What to work on: Copy the listing below word for word, everything from the line that contains "Go to the Marketing" down to the line that contains "Action: coord(449,466)", with both of those lines included.

Material for this task:

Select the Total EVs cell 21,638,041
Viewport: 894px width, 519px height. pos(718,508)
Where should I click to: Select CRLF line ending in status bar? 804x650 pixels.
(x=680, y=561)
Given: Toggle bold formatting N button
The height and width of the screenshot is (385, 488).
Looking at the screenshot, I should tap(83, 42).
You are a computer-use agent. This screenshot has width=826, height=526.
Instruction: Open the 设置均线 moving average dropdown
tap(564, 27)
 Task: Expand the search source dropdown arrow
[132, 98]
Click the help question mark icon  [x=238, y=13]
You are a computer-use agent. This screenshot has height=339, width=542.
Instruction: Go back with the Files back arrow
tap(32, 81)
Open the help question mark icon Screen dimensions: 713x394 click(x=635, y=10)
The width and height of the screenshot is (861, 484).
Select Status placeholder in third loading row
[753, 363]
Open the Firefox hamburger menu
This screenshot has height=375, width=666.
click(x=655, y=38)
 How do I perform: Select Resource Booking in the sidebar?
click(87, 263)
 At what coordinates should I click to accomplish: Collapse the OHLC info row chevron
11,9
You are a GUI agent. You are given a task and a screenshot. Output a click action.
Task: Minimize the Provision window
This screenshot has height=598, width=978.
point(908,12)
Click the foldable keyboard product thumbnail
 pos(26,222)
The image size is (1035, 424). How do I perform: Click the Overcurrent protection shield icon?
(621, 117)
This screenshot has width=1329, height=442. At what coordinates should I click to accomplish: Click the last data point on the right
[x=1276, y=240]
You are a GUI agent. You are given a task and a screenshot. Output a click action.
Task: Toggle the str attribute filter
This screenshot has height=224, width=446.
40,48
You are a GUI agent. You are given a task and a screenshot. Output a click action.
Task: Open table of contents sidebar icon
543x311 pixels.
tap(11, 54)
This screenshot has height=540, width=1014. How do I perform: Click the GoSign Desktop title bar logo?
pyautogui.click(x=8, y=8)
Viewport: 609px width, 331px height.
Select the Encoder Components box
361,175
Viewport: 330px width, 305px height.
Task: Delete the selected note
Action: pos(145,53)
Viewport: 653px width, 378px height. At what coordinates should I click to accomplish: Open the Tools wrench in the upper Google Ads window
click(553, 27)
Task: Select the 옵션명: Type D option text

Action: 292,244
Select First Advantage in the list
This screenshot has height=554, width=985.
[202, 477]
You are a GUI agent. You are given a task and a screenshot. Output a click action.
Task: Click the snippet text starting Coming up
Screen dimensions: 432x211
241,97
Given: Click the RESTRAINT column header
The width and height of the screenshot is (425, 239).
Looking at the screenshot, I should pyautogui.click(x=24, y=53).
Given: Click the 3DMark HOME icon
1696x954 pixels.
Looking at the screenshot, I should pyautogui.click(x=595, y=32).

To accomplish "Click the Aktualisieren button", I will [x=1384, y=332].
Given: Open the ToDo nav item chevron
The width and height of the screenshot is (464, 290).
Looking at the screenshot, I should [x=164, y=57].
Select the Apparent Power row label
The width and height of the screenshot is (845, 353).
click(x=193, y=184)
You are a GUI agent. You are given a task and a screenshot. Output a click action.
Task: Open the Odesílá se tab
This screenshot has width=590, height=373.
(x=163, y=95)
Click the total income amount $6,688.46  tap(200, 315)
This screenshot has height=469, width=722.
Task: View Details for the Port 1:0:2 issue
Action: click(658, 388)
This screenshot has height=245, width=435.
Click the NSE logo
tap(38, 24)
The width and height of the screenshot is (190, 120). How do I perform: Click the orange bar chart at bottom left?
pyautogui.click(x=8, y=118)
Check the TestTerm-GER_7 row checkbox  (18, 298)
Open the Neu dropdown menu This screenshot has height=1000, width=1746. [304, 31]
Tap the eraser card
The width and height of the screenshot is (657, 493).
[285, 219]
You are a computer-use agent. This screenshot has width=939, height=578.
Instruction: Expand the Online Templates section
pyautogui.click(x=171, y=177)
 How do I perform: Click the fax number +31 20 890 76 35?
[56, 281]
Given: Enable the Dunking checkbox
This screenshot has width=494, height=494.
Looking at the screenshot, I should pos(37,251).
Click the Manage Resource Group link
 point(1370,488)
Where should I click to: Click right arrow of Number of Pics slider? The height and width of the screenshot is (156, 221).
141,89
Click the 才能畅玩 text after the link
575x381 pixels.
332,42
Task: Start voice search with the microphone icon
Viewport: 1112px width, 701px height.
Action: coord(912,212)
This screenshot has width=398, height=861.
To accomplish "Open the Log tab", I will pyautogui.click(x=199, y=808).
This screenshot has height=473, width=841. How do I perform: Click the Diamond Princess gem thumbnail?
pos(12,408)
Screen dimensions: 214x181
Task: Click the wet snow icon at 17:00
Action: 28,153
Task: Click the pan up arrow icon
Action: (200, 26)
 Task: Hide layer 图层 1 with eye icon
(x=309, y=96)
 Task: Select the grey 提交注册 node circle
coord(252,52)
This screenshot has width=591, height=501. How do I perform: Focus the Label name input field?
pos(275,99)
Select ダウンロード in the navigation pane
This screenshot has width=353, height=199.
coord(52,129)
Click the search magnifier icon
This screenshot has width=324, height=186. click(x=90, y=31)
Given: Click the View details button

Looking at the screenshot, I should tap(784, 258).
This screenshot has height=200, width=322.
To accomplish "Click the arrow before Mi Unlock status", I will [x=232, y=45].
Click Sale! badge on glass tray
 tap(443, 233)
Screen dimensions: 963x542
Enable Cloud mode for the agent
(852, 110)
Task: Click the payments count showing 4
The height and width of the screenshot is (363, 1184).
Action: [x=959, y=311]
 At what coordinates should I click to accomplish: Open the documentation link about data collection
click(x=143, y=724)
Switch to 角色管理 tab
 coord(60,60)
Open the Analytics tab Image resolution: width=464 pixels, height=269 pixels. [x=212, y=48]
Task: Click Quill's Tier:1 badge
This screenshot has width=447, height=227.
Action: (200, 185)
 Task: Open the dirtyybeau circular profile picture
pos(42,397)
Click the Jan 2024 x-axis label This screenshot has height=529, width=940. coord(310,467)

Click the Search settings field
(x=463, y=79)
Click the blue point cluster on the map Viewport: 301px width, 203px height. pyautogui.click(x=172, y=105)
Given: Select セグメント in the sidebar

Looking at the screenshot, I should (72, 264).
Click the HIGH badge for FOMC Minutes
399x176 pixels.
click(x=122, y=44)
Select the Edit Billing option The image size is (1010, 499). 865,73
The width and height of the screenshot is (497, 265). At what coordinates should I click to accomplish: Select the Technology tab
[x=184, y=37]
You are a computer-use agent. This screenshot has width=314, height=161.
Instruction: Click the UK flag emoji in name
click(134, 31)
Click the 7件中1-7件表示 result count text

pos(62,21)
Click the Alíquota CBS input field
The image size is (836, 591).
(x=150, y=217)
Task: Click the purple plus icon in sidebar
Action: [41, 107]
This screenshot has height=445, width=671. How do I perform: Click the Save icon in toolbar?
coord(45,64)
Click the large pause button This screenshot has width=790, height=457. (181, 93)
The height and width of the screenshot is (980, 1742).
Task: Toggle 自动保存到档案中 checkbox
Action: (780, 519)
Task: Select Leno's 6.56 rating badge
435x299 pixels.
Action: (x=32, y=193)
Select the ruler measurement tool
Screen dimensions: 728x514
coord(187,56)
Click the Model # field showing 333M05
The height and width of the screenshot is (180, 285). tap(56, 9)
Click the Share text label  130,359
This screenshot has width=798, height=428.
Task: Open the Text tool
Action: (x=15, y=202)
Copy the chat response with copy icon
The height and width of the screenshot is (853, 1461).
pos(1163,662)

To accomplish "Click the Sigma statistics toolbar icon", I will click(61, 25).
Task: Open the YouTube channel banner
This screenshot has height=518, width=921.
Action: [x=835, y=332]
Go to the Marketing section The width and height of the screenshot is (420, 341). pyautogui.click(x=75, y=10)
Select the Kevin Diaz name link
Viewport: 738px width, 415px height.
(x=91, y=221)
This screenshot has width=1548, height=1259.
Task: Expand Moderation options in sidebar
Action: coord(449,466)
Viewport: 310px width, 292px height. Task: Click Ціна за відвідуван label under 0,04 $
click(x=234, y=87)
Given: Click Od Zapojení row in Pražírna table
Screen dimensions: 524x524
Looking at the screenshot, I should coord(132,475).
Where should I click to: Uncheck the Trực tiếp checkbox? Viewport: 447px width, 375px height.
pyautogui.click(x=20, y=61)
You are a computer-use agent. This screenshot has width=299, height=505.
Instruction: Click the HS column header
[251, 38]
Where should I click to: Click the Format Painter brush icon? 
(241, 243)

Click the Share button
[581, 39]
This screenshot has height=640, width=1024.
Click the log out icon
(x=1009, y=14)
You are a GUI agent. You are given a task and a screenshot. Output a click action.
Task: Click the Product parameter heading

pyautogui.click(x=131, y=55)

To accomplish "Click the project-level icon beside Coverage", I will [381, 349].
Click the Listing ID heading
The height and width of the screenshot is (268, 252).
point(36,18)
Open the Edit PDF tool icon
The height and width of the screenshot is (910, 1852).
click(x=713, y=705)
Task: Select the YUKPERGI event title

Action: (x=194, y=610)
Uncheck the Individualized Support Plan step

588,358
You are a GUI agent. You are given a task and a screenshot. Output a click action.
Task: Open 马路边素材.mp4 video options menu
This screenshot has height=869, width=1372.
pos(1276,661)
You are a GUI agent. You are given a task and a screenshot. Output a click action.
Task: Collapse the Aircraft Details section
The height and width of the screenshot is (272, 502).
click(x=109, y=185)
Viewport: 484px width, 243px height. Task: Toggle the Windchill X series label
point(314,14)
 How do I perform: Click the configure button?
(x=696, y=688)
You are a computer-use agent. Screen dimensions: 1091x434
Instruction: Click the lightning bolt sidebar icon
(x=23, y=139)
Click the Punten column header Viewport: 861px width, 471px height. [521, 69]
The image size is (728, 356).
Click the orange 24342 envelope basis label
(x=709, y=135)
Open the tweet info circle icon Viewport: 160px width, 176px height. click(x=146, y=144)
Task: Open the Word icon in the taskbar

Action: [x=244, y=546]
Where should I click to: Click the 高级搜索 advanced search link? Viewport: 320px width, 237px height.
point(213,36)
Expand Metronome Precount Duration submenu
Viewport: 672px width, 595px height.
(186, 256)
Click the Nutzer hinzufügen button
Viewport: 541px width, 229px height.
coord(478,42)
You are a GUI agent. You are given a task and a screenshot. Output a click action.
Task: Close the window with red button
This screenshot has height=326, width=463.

Exercise output:
Go to the Marketing section The width and height of the screenshot is (420, 341). pyautogui.click(x=75, y=10)
Select the Kevin Diaz name link
Viewport: 738px width, 415px height.
(x=91, y=221)
This screenshot has width=1548, height=1259.
Task: Expand Moderation options in sidebar
Action: coord(449,466)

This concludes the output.